JOSEY FOO
覧覧覧覧覧
Even
A shadow needs a time in the sun, even if the sun kills it, and white
wants
some color on its unbroken plain.
I get out of my chair and walk to where I don't belong because it is
opposite to what I know.
A child knows this better than a grown woman; a baby who somehow
climbs up a ladder to an above-ground pool and falls in and drowns
knows this
When you close your eyes and take a little flight into sleep, you are
the
shadow, the child, and me.
[561]
Face
I see you here, under the sun
Which is the hole in the Dreammaker--
Face, turning and turning like meat in the fire
Face! Seep to the rim of this silver pot
With handles welded to the vision.
Hide among the animals and children until called
Or walk through the open gates
To desert spring.
[562]
Breezes
Their blueness gathers out the window,
Gently touching heads and meeting elbows
To get a better look at what's inside.
No one home but shadows cast
By bicycle spokes and the backs of chairs
And the dizzy flight of an angry fly.
Sometimes a woman puts out her hand
To feed the breezes, and they in turn
Ease the back of her hand over the pages
Of curly words. Favor for favor--
Long-drawn breaths on a dish
And cup left in the sink, and cushion
In the doorway embedded with sleep;
Tap-tapping at the glass pane,
Wanting my company.
[563]
Wing
Shame is essential in beginning a story, the
shame of having left without explanation. In finishing the
story, that you need to explain the humanity of what you
have done, what has happened to you, and explain it well.

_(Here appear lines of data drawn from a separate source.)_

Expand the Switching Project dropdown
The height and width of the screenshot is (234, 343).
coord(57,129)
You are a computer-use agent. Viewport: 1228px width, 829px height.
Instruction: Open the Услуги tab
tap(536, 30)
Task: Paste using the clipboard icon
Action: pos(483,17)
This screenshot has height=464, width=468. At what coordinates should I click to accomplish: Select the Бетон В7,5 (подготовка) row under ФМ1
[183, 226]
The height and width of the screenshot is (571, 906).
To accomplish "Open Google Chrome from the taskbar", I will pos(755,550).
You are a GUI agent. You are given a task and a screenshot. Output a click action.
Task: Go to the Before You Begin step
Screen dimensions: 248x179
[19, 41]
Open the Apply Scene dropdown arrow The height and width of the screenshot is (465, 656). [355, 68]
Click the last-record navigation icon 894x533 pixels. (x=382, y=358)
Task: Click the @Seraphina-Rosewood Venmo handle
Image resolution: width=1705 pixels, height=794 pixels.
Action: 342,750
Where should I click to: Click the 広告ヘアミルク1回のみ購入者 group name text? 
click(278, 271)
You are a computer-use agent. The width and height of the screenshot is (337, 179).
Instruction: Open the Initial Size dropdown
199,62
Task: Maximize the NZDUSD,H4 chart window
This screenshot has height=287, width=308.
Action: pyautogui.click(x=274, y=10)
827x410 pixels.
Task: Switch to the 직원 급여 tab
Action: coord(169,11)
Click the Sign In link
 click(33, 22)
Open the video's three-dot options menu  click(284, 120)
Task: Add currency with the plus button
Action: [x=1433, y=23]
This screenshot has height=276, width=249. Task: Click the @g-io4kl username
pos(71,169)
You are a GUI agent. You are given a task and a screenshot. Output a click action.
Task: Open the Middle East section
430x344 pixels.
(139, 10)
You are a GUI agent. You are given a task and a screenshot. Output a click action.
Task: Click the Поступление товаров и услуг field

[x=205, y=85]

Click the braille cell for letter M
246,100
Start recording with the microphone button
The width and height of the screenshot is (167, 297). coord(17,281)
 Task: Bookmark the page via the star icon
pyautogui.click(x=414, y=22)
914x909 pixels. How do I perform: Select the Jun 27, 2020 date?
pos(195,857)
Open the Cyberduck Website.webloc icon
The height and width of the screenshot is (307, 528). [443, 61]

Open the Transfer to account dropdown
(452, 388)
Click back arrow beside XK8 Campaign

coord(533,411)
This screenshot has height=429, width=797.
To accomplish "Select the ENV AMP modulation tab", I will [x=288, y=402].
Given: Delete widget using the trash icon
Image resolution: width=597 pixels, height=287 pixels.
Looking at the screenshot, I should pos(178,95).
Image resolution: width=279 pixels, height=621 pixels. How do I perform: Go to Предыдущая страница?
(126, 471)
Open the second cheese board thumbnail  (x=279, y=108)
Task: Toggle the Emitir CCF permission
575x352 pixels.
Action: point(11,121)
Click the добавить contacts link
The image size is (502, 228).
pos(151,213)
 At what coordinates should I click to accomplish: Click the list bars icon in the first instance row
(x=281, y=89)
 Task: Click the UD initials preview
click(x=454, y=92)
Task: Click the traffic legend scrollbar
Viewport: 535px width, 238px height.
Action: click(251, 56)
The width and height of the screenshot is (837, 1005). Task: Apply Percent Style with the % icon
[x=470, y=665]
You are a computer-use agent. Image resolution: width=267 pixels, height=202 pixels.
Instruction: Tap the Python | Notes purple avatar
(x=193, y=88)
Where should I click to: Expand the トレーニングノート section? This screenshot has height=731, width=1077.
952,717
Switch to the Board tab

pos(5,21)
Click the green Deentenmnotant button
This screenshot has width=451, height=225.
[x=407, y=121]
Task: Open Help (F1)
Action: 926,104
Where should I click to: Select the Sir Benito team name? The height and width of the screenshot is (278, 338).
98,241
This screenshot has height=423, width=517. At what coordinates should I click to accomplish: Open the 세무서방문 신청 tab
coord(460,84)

For the middle, parts which have gone on without
my knowing (but perhaps, as I imagine), I am standing
thus in front of a window, feeling the sting of the air on my
skin (which is bare and open in every pore) and finding
(With pain every present where there is the urge to speak in
an empty room) that there are a thousand stories to affirm
the negative of me and only one story to reverse it.
[564]
I am
changing my position, quieting my question.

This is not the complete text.